With no dialogue, there are sight gags galore in this film, from scientists patching a human size crater in the ceiling to one astronaut making many faces crossing window after window.
- WORLD OF TOMORROW
A little girl named Emily (Winona Mae) plays with a futuristic database when a woman appears on the screen. She says she’s a third generation Emily(Julia Pott), cloned and inserted with first Emily’s memories. She takes little Emily into the future where the little girl gains the memories of future Emily.
This film’s probably the strangest of the nominated short films. The animation style consists of the most amateur styles. The characters are all stick figures with giant overbites. The back ground is mostly one colour with more stick drawings. When the Emilys go into memories, the background often consists of CGI settings so amateur they wouldn’t pass for PlayStation graphics. And yet director Don Hertzfeldt uses this amateur design to add 2001-esque artistry to it.
Even stranger is the world they inhabit, which ranges between satire and surrealism. In the future, heads of dead loved ones are placed on robots for interaction.
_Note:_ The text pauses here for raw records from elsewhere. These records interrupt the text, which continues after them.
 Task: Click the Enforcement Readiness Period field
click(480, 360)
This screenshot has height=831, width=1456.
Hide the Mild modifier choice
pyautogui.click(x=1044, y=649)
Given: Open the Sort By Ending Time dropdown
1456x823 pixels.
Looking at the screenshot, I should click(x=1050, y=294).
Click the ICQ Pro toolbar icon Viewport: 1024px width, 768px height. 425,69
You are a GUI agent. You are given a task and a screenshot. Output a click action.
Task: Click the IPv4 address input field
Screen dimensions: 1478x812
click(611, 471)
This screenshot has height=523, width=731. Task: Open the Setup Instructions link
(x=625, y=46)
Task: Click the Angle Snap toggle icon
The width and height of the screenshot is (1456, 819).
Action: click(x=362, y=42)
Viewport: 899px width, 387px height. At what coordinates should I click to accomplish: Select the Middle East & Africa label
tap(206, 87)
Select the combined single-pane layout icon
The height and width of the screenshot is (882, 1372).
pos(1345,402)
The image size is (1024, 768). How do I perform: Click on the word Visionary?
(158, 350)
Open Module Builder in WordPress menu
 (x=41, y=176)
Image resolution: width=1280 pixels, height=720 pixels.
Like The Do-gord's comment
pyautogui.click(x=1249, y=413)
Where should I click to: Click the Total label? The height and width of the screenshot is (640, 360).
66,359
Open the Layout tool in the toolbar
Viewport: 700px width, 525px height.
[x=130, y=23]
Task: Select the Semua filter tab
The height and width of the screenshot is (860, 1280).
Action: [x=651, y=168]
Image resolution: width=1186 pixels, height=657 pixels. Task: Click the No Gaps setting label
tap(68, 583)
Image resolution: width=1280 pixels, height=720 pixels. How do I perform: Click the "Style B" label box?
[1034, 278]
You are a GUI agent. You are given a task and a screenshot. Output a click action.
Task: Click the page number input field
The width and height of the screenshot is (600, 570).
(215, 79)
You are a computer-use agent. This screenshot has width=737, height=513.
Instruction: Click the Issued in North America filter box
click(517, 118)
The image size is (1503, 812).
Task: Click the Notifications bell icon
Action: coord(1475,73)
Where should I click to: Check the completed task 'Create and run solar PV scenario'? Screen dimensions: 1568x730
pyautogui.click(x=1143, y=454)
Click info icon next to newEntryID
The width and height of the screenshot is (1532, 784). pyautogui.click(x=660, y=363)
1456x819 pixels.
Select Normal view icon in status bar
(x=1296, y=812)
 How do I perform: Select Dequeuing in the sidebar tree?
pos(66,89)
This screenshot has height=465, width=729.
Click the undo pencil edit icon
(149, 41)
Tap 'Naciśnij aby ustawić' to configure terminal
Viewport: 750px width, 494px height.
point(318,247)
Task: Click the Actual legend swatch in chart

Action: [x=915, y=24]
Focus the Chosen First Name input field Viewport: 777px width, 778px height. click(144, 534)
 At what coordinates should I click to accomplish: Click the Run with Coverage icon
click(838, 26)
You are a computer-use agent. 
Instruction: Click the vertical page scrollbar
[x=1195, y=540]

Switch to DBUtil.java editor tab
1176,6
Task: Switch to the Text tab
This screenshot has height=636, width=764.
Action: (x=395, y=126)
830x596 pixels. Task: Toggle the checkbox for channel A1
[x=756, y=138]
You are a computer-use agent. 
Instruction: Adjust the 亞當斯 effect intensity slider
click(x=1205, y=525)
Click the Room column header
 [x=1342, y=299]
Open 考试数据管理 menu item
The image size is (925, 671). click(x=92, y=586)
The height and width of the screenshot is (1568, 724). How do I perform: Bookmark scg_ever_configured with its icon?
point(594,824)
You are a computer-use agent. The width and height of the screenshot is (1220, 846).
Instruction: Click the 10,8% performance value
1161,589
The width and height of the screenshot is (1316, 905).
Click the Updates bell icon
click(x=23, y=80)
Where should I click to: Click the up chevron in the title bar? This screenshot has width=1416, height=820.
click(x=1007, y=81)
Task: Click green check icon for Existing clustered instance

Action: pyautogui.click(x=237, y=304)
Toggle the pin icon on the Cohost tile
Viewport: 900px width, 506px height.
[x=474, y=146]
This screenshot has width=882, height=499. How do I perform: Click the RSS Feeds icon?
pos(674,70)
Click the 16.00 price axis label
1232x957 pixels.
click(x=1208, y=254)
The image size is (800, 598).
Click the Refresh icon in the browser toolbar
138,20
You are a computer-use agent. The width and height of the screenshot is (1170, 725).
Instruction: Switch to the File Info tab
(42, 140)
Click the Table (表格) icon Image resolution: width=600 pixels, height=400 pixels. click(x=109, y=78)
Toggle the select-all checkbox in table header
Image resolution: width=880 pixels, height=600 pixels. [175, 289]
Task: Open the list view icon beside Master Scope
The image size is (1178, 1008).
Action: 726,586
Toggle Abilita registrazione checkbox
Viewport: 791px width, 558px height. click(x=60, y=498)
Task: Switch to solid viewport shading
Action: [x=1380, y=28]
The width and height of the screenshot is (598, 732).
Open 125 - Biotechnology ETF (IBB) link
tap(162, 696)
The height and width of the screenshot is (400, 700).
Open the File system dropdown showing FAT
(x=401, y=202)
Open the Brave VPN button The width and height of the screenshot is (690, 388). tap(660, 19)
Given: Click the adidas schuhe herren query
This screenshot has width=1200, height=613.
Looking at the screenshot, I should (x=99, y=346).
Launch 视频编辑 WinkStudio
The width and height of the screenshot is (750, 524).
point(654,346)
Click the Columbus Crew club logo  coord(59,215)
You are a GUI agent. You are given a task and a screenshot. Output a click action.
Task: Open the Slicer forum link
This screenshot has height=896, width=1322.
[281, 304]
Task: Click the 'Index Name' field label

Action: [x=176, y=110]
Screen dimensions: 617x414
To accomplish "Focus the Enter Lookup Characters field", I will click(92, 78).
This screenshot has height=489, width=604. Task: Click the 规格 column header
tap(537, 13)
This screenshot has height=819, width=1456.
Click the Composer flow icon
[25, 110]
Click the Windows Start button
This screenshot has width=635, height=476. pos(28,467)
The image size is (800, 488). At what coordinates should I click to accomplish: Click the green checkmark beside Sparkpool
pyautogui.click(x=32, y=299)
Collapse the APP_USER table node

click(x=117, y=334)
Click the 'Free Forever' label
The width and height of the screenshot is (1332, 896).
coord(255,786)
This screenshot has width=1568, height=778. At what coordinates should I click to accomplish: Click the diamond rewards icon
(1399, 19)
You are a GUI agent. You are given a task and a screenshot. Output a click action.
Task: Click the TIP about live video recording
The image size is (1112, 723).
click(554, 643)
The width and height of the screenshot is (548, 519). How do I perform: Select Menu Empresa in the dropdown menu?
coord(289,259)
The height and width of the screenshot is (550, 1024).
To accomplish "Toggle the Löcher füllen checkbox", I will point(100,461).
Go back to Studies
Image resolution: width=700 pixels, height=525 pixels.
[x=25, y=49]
A museum display consists of a man stored in a tube so people can watch him age in real time. And then there’s Future Emily, who keeps falling for inanimate objects.
The funniest thing is how indifferent Emily is to all this. Future Emily’s delivering all of this philosophical and scientific information the kid’s too young to care about, let alone comprehend. She’d rather play with toy cars.
Hertzfeldt also made the critically acclaimed It’s Such a Beautiful Day. Both of these films use amateur animation and surreal humour to discuss philosophies on memories, mortality and technology. Both films offer a lot to talk about after each watch.
Who Will Win?
Usually, I’d give this to a Disney or Pixar short film. But World of Tomorrow’s leading the charge for this award, so I’m casting my vote for this one. Sanjay’s Super Team still has a chance to win because it’s Pixar.